Reproduce the lines of the listing word for word, starting at the line that contains "Open the LOSC" and ending at the final line of the listing.

[Rows from a dataset]
##############################
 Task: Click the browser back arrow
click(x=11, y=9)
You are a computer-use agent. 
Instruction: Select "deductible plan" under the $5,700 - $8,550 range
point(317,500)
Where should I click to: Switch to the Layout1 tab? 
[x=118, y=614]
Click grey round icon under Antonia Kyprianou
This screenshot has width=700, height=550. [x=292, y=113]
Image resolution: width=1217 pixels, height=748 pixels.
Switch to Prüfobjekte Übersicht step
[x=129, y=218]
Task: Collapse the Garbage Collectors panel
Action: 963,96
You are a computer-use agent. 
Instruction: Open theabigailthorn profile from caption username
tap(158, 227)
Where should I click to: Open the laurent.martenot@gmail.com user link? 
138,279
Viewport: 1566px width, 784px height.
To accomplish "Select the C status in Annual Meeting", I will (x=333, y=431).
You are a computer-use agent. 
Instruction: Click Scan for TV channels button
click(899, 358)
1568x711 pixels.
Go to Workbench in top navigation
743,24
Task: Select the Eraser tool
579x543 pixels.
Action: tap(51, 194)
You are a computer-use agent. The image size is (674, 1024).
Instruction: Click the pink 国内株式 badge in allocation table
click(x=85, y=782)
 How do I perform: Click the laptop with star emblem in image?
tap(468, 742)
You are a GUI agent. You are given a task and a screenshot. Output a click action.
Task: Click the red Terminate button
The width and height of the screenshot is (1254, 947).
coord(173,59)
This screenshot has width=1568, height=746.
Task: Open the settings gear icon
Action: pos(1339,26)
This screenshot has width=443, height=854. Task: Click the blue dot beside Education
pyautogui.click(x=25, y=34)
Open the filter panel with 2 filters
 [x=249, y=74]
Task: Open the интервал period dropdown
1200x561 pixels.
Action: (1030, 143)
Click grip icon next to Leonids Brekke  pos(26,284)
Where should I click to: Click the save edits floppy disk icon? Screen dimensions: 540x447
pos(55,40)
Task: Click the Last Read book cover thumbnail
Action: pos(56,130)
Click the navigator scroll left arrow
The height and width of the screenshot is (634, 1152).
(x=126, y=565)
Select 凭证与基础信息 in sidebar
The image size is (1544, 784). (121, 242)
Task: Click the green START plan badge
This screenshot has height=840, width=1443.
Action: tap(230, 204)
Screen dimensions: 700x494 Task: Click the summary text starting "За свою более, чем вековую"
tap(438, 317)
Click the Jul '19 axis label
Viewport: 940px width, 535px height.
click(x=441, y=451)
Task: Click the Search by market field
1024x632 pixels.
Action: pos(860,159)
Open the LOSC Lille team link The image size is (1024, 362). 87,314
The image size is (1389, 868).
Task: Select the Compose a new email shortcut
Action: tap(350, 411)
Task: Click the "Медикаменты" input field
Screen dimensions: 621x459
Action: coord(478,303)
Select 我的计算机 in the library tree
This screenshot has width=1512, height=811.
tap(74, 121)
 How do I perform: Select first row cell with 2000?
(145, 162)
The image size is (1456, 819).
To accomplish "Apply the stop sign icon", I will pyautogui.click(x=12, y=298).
##############################
**WRITTEN ANSWER:**
Open the LOSC Lille team link The image size is (1024, 362). 87,314
The image size is (1389, 868).
Task: Select the Compose a new email shortcut
Action: tap(350, 411)
Task: Click the "Медикаменты" input field
Screen dimensions: 621x459
Action: coord(478,303)
Select 我的计算机 in the library tree
This screenshot has width=1512, height=811.
tap(74, 121)
 How do I perform: Select first row cell with 2000?
(145, 162)
The image size is (1456, 819).
To accomplish "Apply the stop sign icon", I will pyautogui.click(x=12, y=298).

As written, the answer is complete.